ACTION ITEM :: Go through the data and tally the lines that hold the string "computer". Reply with the total alone.

SOURCE MATERIAL ::
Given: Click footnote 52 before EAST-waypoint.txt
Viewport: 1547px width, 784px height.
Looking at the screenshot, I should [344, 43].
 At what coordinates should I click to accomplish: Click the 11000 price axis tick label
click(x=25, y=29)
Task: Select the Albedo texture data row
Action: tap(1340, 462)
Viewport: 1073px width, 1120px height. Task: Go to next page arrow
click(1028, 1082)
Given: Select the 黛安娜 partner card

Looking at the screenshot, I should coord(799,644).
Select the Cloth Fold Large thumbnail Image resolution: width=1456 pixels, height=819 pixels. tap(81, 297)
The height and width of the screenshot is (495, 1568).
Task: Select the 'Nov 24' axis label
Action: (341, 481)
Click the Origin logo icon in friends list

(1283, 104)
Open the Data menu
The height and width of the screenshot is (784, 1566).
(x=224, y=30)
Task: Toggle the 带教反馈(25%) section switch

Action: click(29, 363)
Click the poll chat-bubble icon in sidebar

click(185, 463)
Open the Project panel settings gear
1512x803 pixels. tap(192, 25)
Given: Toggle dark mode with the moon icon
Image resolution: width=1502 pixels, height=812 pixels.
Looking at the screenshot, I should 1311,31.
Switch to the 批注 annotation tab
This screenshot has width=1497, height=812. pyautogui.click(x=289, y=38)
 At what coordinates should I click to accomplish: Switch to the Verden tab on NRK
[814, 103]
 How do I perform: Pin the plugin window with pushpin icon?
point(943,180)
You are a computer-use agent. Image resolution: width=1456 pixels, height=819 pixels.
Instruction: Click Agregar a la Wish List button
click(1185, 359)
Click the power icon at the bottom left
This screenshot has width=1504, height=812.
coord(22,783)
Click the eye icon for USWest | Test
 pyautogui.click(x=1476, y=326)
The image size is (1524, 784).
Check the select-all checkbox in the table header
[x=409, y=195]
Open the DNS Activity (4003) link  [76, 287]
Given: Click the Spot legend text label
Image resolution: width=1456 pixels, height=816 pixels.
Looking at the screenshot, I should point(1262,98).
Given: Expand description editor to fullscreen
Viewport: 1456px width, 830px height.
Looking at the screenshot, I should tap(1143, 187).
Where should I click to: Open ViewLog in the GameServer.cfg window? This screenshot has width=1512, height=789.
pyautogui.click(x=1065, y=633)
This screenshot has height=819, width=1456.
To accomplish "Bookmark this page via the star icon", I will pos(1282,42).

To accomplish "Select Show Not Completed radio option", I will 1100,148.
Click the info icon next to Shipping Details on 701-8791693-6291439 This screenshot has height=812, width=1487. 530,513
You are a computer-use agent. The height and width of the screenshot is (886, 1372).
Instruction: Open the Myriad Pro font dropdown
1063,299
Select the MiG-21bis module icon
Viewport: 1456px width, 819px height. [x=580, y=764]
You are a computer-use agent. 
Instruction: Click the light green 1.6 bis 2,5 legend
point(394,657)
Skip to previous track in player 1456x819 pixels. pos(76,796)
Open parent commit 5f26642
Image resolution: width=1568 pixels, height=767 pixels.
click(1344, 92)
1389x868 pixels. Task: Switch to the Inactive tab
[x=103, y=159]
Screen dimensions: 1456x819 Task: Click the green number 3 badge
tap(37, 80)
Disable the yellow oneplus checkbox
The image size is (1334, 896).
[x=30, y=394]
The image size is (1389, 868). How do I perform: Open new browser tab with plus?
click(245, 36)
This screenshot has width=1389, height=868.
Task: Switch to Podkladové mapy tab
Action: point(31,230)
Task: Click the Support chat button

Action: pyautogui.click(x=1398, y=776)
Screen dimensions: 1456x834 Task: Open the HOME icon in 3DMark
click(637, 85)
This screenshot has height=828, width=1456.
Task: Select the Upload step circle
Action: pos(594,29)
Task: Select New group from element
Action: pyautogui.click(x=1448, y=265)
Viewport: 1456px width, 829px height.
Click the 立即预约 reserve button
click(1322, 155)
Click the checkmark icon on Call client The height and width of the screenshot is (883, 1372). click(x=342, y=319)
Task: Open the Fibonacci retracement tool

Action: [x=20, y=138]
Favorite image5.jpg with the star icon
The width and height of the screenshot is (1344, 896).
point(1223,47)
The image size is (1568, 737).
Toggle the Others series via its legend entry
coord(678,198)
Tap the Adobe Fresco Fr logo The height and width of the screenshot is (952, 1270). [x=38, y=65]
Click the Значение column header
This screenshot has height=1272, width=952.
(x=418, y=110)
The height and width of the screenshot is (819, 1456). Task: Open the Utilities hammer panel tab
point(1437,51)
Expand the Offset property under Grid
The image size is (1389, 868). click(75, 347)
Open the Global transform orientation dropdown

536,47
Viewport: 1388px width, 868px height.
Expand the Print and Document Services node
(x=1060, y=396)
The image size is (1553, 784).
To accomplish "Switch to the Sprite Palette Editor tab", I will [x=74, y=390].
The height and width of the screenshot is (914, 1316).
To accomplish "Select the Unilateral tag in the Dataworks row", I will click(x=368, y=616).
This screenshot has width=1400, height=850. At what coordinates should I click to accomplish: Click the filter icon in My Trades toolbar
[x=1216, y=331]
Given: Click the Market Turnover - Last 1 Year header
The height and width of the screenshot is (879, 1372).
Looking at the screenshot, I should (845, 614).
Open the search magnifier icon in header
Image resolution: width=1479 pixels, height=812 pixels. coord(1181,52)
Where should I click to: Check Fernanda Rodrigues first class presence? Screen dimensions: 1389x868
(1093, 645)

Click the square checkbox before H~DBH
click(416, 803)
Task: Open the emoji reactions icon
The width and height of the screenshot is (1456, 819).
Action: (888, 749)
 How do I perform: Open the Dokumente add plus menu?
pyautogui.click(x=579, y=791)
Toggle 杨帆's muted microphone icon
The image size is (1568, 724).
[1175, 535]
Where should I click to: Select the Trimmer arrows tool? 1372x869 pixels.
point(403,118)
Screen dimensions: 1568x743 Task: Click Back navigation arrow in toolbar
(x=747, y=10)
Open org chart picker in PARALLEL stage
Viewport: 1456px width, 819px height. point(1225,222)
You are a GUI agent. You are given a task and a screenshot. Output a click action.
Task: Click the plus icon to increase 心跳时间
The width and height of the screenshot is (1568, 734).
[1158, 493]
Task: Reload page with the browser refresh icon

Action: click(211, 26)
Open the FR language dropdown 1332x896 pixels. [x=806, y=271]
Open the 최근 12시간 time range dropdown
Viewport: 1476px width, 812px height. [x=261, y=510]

SOLUTION TO THE PROBLEM :: 3